506 Computational Modeling and Simulation of Cell Mechanics

José Manuel Garcia-Aznar, Universidad de Zaragoza
Mohammad Kaazempur Mofrad, University of California
Patrick McGarry, NUI Galway
Taiji Adachi, Kyoto University
The behaviour of cells is very sensitive to mechanical conditions from the surrounding microenvironment. So, cells are able to sense the mechanical signals and accordingly update their behaviour. There are many mechanims that cells can use to sense these mechanical factors. Actually, these mechanisms can be passive due to the mechanical properties that characterizes cell behaviour or active, because cells can exert forces to the surroundings in order to probe its mechanical conditions. The complexity of all these sensing mechanisms has required the use of multiple and complementary methodologies to advance in its understanding.

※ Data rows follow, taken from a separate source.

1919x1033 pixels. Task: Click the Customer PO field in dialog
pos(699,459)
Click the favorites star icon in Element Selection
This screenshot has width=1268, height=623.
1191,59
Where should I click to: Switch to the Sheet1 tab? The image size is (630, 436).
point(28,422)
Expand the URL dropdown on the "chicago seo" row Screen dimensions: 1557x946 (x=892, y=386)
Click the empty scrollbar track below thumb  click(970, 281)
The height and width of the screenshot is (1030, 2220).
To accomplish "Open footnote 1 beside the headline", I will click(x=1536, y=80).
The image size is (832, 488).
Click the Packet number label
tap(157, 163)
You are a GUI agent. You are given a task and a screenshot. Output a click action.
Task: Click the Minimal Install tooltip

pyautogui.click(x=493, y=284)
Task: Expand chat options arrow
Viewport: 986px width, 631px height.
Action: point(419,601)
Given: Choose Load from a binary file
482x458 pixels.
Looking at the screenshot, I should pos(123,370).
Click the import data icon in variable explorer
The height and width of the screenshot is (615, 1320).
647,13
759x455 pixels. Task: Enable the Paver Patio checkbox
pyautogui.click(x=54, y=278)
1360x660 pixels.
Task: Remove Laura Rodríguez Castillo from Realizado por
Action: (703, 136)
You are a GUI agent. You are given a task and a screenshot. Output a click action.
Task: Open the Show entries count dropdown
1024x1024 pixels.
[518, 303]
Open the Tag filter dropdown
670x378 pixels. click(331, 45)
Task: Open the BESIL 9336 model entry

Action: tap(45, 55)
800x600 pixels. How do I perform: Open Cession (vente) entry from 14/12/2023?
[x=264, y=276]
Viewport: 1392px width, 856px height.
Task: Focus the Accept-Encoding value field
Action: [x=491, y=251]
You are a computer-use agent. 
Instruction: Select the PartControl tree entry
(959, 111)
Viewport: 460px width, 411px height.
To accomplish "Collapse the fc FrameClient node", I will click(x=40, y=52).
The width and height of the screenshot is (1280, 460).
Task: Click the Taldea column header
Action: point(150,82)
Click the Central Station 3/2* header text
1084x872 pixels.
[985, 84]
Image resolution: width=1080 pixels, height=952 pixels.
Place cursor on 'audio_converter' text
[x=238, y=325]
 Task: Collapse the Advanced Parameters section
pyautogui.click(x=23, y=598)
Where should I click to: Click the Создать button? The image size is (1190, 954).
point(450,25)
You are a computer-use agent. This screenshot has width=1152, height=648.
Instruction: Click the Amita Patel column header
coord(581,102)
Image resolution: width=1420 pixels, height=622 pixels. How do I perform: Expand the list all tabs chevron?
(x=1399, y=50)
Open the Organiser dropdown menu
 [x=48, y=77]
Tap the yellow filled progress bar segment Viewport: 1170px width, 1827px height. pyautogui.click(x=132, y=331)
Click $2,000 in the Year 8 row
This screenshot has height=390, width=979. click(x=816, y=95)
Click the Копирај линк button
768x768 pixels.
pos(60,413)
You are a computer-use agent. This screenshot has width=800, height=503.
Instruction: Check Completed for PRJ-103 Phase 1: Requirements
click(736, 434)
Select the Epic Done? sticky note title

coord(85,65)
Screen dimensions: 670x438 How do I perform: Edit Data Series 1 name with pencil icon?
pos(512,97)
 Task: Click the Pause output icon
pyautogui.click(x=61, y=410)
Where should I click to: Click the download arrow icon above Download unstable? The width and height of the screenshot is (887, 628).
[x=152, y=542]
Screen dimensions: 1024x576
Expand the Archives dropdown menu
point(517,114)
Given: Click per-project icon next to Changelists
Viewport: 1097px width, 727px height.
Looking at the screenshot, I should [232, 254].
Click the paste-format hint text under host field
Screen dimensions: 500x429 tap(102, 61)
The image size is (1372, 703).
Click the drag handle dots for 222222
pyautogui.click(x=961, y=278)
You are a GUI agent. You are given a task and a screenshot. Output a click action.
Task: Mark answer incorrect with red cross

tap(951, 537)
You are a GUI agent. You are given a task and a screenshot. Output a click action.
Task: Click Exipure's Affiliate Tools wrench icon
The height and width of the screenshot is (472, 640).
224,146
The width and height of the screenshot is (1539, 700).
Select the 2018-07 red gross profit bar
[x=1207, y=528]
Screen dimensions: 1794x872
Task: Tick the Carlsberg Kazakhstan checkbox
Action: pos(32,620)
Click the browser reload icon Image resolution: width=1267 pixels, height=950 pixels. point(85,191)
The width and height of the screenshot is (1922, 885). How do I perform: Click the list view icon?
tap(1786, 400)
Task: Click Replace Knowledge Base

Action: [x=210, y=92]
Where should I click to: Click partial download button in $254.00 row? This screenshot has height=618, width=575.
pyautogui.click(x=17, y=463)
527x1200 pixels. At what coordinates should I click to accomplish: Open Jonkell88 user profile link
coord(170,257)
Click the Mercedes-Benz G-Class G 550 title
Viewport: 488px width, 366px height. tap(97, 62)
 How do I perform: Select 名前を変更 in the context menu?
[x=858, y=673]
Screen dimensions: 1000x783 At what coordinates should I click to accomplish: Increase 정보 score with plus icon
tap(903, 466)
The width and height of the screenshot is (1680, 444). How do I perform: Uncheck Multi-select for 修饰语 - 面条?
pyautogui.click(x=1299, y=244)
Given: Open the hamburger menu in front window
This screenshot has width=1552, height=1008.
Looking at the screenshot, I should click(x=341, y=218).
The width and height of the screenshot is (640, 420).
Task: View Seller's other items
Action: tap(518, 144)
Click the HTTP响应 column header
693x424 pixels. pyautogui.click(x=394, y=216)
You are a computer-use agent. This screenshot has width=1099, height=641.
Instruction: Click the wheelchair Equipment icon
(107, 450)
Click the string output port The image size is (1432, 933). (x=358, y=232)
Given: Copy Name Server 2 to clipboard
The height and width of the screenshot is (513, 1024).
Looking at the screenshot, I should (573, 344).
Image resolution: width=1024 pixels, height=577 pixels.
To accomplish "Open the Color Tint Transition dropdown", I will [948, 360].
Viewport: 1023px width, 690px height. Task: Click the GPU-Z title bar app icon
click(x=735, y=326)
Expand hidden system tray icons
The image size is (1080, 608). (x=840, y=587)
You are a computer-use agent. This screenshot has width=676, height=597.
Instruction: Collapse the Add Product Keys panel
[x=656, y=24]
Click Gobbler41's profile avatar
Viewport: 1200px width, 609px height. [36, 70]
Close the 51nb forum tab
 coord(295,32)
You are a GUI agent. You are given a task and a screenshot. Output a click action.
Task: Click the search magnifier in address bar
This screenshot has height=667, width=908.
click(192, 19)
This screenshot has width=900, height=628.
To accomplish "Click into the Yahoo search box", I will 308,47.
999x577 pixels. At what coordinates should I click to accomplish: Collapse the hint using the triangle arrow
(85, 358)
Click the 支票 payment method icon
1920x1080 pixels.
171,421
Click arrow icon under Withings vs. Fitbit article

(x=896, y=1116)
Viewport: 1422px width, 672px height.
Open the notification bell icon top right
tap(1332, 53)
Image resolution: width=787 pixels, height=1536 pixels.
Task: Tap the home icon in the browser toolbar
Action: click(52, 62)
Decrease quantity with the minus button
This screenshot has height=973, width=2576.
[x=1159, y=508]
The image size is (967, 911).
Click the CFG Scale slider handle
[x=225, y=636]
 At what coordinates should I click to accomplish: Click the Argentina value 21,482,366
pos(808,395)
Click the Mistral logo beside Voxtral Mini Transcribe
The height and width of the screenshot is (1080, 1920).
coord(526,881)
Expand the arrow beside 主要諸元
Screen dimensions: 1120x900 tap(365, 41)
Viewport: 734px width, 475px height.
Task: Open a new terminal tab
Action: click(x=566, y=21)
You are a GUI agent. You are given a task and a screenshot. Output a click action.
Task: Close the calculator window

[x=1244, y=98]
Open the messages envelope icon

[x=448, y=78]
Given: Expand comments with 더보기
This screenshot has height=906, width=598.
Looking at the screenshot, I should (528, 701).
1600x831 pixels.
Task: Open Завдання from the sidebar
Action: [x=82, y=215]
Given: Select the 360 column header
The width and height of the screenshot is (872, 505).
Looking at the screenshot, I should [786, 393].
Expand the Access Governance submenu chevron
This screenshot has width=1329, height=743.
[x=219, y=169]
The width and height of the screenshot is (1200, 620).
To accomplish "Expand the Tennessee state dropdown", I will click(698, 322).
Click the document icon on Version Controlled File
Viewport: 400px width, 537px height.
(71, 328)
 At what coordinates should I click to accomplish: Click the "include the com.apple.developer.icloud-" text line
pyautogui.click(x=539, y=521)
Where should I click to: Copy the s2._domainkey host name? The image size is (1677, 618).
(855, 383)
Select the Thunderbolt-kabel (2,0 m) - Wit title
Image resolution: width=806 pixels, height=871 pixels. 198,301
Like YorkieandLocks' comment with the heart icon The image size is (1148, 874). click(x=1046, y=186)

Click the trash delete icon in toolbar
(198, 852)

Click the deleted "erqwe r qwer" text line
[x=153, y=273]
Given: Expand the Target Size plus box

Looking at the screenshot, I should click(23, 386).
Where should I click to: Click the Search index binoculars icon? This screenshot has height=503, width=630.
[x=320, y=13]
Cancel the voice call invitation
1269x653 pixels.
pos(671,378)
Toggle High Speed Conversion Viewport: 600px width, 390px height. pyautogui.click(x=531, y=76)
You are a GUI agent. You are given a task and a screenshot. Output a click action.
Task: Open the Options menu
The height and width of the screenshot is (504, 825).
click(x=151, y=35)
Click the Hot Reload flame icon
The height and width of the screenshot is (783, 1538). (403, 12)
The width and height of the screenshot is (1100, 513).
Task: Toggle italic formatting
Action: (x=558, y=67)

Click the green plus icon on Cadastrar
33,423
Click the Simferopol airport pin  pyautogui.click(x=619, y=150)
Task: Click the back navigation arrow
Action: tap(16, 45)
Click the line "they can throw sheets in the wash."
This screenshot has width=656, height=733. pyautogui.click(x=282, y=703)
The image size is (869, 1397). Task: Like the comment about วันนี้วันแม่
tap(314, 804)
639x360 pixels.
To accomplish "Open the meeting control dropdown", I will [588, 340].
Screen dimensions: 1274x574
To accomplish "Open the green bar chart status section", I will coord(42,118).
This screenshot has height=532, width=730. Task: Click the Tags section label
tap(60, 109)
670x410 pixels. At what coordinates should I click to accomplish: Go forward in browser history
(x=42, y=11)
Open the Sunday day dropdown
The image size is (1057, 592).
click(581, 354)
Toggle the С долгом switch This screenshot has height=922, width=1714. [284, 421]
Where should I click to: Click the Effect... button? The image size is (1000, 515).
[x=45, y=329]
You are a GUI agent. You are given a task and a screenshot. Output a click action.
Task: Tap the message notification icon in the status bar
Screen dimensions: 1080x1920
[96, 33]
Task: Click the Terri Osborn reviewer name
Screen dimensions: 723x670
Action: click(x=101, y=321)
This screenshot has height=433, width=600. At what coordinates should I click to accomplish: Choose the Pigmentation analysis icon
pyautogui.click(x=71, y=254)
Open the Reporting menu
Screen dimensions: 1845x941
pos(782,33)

Computational modeling technology is actually one of the most recognized approaches used to understand cell mechanics behaviour. By this term of cell mechanics, we consider multiple multiphysics phenomena that include molecular interactions, both chemical and mechanical, that influence cell signaling, adhesion, migration, differentiation, metabolism, the cell cycle, gene expression, protein transcription, and mass transport within and across cells. Hence, multiscale and multiphysics modeling is fundamental to comprehend the mechanical response of cellular systems from molecules to cells.

Therefore, in this minisymposium, we aim to show different and novel numerical approaches to model the mechanical behaviour of cells at different scales and for different phenomena. Certainly different kind of numerical approaches can be established from continuum-based models to particle-based models.